- WHAT IS BEING ASKED: In the records that follow, the lines from the one containing "Open the 全局 (global) settings section" to the one containing "Open the NOT", inclusive, are to be given again exactly.

══════════════════════════════

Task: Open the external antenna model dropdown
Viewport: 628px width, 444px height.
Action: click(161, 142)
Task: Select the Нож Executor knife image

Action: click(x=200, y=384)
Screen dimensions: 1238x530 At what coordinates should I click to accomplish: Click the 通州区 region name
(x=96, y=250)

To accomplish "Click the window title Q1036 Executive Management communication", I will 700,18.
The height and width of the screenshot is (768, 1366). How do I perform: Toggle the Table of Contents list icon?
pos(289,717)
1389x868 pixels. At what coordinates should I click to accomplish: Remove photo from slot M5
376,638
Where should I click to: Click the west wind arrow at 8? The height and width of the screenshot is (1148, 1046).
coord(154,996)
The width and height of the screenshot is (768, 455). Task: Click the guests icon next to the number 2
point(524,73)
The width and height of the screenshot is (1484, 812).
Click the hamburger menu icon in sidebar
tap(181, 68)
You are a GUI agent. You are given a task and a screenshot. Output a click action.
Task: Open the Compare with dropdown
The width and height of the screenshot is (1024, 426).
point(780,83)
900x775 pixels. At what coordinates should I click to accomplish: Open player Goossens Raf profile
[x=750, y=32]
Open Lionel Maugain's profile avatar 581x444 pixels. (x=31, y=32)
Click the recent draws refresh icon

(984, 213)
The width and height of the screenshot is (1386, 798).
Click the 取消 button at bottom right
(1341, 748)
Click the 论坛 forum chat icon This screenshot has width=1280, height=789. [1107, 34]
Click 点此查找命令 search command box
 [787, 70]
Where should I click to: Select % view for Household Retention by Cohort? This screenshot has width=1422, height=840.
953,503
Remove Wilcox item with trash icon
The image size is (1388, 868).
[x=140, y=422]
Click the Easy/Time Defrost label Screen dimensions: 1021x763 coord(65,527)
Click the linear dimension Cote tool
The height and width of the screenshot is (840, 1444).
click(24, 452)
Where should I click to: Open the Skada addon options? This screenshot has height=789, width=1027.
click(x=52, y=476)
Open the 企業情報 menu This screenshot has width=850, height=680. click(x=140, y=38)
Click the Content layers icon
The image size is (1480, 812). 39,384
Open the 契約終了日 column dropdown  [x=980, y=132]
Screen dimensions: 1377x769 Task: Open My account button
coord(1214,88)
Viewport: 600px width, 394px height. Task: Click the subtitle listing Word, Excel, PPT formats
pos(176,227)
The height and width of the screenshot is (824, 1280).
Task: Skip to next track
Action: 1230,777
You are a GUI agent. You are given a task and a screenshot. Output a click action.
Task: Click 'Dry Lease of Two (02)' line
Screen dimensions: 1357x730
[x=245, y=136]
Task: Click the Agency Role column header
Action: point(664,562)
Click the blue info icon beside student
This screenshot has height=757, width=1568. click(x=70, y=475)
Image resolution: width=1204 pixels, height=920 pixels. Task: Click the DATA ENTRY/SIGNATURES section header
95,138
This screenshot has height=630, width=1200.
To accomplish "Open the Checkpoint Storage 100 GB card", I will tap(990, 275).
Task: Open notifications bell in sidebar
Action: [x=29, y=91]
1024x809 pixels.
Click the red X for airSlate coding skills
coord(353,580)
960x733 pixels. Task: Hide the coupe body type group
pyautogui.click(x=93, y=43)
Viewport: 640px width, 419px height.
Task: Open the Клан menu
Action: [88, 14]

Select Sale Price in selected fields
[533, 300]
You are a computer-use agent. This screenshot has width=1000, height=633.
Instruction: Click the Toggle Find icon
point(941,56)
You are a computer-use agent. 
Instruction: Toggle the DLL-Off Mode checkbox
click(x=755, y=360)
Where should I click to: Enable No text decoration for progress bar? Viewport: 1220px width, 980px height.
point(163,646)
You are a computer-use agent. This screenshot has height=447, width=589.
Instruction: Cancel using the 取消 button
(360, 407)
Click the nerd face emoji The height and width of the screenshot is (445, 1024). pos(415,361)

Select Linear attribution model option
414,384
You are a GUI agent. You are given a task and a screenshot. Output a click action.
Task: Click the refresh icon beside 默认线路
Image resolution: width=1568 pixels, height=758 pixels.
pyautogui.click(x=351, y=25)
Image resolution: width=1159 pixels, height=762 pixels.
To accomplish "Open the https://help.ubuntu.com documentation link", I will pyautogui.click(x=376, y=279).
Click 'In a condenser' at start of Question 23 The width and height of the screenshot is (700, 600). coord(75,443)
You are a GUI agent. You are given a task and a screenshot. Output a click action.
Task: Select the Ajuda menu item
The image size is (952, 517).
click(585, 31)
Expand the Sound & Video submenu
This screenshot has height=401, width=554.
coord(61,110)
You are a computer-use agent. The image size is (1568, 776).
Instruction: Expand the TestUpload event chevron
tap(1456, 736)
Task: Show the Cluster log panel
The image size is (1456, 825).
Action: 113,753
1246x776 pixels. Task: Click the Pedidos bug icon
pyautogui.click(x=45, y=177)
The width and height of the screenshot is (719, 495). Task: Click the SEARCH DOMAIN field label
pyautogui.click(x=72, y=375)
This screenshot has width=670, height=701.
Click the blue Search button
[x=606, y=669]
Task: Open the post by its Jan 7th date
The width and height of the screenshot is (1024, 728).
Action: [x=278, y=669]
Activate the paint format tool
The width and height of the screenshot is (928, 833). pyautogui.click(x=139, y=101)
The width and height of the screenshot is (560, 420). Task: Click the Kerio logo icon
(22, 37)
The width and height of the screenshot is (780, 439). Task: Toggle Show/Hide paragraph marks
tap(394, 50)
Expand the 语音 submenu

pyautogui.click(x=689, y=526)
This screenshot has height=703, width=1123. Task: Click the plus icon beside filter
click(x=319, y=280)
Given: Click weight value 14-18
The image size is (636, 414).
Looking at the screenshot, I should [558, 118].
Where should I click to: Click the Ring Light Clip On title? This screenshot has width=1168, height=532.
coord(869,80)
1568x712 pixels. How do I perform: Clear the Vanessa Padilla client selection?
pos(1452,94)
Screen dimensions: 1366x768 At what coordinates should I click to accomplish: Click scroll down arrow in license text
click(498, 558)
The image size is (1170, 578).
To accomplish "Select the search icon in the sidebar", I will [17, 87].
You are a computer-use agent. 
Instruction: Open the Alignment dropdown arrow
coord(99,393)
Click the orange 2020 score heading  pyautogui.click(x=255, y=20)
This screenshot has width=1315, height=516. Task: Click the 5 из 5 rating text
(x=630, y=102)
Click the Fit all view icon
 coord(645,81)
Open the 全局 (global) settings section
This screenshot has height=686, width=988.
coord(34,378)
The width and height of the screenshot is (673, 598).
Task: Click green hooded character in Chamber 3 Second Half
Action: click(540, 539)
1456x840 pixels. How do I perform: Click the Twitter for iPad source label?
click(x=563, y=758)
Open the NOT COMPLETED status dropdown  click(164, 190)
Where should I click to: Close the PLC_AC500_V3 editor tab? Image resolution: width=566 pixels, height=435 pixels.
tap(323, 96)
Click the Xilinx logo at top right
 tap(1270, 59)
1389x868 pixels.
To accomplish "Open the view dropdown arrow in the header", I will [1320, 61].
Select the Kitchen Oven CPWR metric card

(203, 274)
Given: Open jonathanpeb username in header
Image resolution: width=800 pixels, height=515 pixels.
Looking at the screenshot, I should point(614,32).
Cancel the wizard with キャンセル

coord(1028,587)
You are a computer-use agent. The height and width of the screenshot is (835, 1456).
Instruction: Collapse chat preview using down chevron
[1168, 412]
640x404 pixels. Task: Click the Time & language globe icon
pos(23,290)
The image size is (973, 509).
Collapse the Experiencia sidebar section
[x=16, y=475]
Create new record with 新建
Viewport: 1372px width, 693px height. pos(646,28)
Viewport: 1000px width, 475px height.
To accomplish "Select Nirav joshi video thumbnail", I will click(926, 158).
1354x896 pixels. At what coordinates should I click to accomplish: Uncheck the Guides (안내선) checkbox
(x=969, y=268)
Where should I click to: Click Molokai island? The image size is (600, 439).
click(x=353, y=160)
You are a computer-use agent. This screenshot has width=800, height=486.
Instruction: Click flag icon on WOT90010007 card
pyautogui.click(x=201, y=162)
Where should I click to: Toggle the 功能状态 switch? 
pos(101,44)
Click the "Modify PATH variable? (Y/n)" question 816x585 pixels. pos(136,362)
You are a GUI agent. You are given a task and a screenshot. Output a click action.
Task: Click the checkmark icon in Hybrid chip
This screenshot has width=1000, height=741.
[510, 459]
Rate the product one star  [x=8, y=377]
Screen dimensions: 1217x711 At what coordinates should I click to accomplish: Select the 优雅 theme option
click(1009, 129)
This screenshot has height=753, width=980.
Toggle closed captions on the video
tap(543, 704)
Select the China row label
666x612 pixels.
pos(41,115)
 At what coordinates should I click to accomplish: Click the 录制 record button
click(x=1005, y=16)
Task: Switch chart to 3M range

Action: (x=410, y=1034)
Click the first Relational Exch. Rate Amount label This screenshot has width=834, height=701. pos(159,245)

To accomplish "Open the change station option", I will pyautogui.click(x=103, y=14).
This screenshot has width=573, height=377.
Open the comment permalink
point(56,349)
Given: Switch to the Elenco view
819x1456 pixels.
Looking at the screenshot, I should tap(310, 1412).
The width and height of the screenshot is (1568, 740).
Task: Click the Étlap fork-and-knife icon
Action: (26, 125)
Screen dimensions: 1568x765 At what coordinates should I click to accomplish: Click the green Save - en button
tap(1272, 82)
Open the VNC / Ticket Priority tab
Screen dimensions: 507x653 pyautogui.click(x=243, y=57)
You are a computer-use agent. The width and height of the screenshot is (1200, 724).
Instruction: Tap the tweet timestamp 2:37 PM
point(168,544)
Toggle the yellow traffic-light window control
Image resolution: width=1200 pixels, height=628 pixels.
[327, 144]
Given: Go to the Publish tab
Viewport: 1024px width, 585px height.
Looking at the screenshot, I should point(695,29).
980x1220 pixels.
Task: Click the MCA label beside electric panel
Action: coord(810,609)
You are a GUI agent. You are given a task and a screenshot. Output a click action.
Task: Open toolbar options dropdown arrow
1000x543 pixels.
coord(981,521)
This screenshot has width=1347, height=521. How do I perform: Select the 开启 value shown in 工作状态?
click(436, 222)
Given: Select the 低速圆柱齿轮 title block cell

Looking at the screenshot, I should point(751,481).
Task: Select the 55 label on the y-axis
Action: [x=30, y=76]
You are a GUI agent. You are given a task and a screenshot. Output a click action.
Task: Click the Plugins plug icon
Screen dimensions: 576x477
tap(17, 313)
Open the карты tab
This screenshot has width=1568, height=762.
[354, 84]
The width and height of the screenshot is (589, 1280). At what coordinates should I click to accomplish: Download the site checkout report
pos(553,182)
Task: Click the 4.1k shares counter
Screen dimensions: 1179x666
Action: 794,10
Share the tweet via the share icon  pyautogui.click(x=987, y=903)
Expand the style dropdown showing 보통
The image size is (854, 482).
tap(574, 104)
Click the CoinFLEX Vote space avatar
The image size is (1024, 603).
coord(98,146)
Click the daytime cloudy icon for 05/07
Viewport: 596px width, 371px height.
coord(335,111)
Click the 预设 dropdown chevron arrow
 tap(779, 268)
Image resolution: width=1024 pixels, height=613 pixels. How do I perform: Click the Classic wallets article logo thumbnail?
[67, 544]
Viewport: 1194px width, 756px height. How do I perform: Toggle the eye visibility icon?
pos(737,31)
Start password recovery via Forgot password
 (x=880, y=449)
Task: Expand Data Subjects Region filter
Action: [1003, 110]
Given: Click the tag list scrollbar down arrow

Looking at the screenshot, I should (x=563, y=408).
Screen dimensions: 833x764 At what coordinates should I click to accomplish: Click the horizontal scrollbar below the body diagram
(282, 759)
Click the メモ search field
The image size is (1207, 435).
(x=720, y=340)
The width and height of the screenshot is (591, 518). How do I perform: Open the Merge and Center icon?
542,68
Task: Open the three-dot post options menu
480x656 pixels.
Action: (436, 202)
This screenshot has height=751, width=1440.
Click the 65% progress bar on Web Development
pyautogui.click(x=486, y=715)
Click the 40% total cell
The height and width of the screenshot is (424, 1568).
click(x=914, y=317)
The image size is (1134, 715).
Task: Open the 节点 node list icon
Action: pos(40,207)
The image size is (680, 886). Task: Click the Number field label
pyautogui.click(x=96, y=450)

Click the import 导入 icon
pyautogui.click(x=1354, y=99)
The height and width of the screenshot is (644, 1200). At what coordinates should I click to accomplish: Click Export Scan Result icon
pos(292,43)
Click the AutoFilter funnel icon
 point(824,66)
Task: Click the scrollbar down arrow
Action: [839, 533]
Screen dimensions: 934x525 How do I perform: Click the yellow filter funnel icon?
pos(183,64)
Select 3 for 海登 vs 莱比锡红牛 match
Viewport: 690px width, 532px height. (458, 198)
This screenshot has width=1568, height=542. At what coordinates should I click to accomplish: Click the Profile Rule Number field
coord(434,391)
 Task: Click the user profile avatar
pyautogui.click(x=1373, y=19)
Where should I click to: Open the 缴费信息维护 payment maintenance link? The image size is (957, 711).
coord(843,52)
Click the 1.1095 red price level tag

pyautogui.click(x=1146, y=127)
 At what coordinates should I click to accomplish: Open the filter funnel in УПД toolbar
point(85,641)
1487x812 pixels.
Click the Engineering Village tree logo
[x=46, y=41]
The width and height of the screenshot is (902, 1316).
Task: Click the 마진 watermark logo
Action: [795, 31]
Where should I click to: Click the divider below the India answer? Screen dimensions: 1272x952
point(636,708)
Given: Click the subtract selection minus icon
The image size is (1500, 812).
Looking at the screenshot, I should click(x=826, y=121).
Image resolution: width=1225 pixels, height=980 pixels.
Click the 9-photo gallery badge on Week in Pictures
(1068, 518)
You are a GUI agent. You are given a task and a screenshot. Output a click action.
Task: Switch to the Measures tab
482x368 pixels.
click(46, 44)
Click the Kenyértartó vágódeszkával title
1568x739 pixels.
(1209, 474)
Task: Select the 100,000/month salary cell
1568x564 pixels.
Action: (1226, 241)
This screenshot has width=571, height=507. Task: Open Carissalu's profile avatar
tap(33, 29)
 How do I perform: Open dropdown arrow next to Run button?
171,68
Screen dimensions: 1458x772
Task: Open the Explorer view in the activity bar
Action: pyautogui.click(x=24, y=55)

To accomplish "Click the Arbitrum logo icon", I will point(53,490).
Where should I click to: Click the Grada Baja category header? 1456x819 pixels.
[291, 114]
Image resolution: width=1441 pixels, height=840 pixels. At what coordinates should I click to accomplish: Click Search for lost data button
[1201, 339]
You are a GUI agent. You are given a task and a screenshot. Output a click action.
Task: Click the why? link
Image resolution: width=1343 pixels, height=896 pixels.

══════════════════════════════

- SOLUTION:
Open the 全局 (global) settings section
This screenshot has height=686, width=988.
coord(34,378)
The width and height of the screenshot is (673, 598).
Task: Click green hooded character in Chamber 3 Second Half
Action: click(540, 539)
1456x840 pixels. How do I perform: Click the Twitter for iPad source label?
click(x=563, y=758)
Open the NOT COMPLETED status dropdown  click(164, 190)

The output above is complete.